Answer: (x, y) = (2, 4) or (x, y) = (4, 2) Explain
This is a question about finding numbers that fit two rules at the same time: one rule is about adding up powers of 2, and the other is about adding up the exponents. The solving step is:

First, let's list out some powers of 2, because that's what we're working with:
$2^1 = 2$
$2^2 = 4$
$2^3 = 8$
$2^4 = 16$
$2^5 = 32$

Now, we know that $2^x + 2^y = 20$. This means two numbers from our list of powers of 2 must add up to 20. Let's try to find them:
* If we take 2 ($2^1$), what do we need to add to get 20? 18. Is 18 a power of 2? No.
* If we take 4 ($2^2$), what do we need to add to get 20? 16. Is 16 a power of 2? Yes!

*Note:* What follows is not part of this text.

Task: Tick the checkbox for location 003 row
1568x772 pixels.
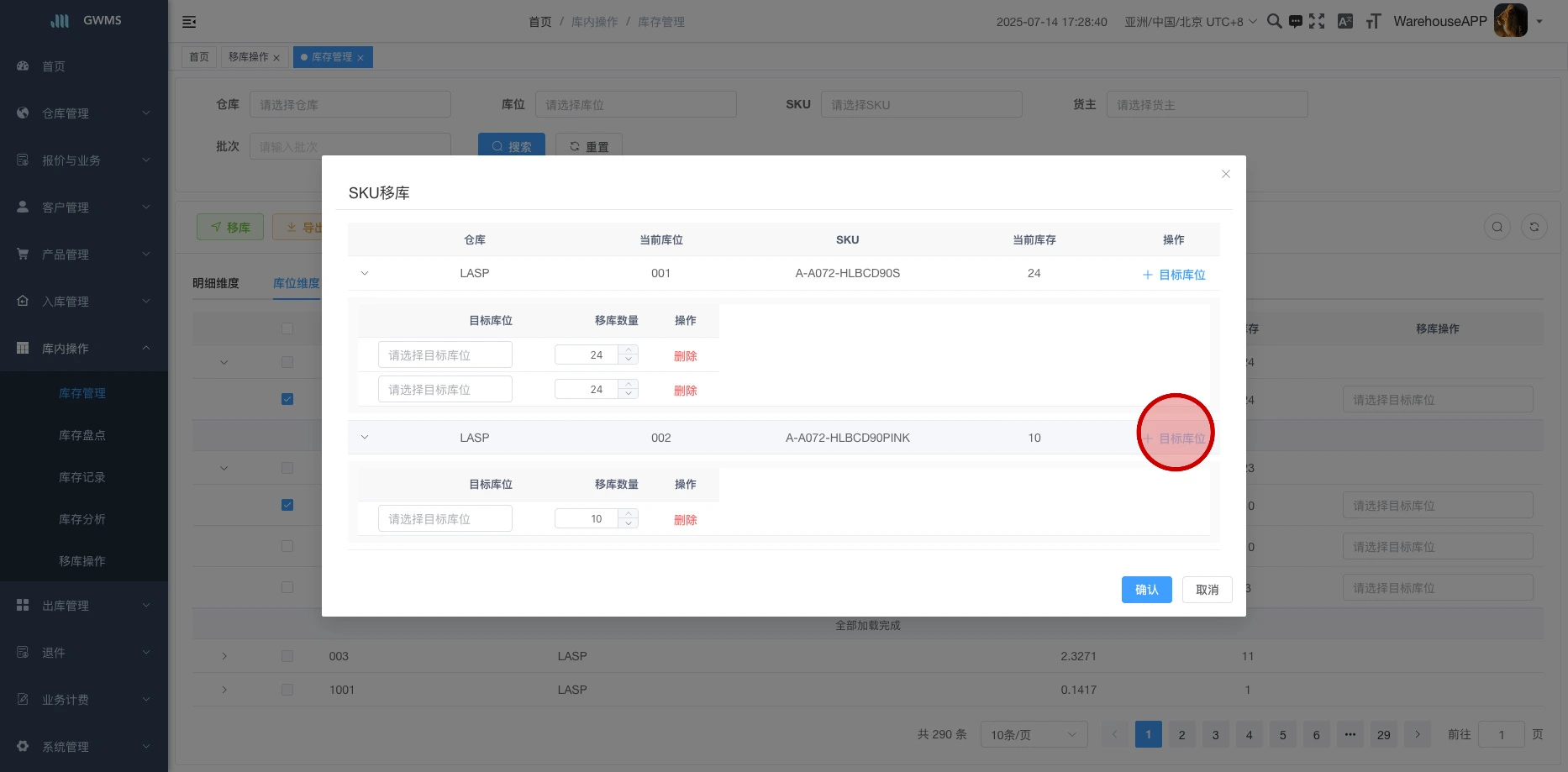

It's $2^4$.
So, we found a pair: 4 and 16. This means one of the numbers ($2^x$ or $2^y$) is 4, and the other is 16.

From $2^x = 4$, we know $x = 2$.
From $2^y = 16$, we know $y = 4$.

Now, let's check our second rule: $x + y = 6$.
If $x=2$ and $y=4$, then $2 + 4 = 6$. This works perfectly!

So, one solution is $x=2$ and $y=4$.

What if $2^x$ was 16 and $2^y$ was 4?
Then $x=4$ and $y=2$.
Let's check the second rule again: $x + y = 6$.
If $x=4$ and $y=2$, then $4 + 2 = 6$. This also works!

So, there are two possible sets of answers: (x=2, y=4) or (x=4, y=2).

Alternative answer

Answer: The solutions are (x=2, y=4) and (x=4, y=2). Explain
This is a question about solving a system of equations involving exponents (powers of 2). We need to find two numbers, x and y, that satisfy both given conditions. . The solving step is:

1. **Understand the problem:** We have two clues. The first clue is that when you take 2 to the power of x and add it to 2 to the power of y, you get 20 ($2^x + 2^y = 20$). The second clue is that x and y add up to 6 ($x + y = 6$).
2. **Look for simple solutions:** Since we're dealing with powers of 2, let's list some of them: $2^1=2$, $2^2=4$, $2^3=8$, $2^4=16$, $2^5=32$, $2^6=64$. Notice that 4 and 16 add up to 20!
3. **Connect to the powers:** If $2^x = 4$, then x must be 2 (because $2^2=4$). If $2^y = 16$, then y must be 4 (because $2^4=16$).
4. **Check the second clue:** Now let's see if these values for x and y also fit our second clue ($x+y=6$). If x=2 and y=4, then $2+4=6$. Yes, it works!
5. **Consider other possibilities:** What if $2^x$ was 16 and $2^y$ was 4? That would mean x=4 and y=2. Let's check the second clue again: $4+2=6$. This also works!

So, the pairs that satisfy both clues are x=2, y=4 and x=4, y=2.